* _What to do_: Rewrite the records from the start through the line containing "(646, 585).", changing "Identify" to "Find" and leaving everything else as it is.

* _Collected data entries_:

::::::::::

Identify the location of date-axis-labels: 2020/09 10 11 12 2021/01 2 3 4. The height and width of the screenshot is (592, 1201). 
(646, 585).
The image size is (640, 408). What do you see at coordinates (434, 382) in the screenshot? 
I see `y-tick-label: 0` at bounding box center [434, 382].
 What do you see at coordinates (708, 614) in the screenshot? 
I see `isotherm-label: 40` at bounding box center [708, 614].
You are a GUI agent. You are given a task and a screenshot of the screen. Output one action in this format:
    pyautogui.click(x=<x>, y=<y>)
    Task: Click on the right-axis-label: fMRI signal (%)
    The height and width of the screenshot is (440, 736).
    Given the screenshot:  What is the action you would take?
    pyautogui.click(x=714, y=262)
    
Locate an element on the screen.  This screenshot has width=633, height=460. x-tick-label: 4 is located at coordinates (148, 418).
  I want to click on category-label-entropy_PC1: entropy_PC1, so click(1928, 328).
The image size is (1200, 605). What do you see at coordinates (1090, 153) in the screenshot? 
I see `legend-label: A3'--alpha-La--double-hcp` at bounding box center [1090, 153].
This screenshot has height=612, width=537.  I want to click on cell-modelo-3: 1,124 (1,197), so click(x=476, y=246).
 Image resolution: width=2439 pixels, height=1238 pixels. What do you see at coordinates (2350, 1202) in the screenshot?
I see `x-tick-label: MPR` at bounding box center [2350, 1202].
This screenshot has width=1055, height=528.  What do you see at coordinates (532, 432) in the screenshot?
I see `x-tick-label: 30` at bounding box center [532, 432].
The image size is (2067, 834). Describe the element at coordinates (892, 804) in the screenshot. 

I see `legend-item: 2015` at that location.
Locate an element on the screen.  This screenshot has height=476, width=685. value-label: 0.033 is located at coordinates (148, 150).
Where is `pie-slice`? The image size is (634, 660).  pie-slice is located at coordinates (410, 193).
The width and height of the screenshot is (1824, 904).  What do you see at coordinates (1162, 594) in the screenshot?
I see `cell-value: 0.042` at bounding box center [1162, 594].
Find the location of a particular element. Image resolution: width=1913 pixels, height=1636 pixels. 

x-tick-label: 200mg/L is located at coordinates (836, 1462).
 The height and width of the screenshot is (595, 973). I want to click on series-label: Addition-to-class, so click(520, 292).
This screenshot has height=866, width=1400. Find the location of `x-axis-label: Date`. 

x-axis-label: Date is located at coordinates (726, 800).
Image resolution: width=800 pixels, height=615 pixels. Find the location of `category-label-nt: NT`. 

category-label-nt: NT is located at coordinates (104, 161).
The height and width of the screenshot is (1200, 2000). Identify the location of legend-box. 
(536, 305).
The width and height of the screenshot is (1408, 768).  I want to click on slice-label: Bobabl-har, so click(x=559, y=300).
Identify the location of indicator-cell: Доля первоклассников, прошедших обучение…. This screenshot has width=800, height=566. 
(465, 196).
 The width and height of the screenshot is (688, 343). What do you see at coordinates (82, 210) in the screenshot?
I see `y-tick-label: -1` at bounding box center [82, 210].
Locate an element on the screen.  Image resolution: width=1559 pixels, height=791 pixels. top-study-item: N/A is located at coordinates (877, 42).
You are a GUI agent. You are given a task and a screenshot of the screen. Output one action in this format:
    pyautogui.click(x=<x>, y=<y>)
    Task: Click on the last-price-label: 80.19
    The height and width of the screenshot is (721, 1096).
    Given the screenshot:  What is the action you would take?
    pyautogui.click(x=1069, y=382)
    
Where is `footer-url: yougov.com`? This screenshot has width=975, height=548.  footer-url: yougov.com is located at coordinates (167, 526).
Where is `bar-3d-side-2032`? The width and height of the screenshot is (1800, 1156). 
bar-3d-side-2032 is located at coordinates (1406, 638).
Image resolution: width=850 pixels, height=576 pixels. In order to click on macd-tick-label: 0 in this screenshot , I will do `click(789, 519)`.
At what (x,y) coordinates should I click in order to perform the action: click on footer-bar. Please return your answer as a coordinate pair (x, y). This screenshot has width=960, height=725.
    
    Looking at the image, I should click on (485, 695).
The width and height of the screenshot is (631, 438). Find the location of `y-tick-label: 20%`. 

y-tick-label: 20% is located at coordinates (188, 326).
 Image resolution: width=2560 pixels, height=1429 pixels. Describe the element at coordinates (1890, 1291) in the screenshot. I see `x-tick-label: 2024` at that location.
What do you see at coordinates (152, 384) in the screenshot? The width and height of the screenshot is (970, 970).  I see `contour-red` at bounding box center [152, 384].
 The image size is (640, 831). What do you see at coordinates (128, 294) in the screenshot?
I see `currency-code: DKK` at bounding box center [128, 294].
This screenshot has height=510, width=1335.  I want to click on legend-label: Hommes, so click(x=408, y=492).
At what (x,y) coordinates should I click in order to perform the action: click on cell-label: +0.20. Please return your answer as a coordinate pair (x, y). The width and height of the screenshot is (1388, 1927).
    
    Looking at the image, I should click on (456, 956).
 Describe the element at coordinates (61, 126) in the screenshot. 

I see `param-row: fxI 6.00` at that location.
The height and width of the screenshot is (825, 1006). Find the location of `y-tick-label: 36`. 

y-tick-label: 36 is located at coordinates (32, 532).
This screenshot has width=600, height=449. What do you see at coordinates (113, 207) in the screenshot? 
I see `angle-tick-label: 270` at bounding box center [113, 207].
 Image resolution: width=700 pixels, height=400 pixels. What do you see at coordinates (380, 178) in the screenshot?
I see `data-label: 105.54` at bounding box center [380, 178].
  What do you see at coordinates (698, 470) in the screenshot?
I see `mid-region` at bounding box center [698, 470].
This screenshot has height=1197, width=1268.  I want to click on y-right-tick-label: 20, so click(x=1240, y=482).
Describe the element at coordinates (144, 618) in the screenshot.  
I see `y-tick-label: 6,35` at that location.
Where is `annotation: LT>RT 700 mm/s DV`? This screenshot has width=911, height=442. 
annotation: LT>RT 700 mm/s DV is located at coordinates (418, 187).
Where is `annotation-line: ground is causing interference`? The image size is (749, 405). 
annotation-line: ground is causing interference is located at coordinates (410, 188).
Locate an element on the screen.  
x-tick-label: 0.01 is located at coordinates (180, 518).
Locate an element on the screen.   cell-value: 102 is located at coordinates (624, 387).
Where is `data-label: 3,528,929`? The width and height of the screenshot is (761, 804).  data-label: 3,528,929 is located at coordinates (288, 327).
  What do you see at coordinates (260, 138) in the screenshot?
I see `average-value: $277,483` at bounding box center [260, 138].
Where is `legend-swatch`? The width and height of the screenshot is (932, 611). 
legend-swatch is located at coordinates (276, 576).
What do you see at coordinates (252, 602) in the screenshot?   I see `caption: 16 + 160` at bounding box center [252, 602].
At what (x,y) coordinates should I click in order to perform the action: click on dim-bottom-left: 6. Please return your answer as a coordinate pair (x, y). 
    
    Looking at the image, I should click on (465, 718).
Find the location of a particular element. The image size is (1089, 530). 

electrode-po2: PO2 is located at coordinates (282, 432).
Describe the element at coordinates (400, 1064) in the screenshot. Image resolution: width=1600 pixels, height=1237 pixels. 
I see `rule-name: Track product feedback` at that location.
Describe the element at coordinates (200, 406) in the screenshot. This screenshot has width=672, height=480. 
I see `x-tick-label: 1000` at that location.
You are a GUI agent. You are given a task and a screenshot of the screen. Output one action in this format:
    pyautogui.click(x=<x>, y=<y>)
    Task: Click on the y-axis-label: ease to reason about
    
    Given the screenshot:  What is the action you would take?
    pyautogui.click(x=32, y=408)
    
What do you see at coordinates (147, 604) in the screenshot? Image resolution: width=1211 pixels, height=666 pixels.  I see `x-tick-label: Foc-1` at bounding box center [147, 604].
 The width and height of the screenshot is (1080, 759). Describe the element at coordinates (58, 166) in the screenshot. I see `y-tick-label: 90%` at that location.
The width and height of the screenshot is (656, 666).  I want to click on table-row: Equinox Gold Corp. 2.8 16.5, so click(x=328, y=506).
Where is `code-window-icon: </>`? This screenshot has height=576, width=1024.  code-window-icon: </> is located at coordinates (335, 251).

::::::::::

* _Response below_:
Find the location of date-axis-labels: 2020/09 10 11 12 2021/01 2 3 4. The height and width of the screenshot is (592, 1201). 
(646, 585).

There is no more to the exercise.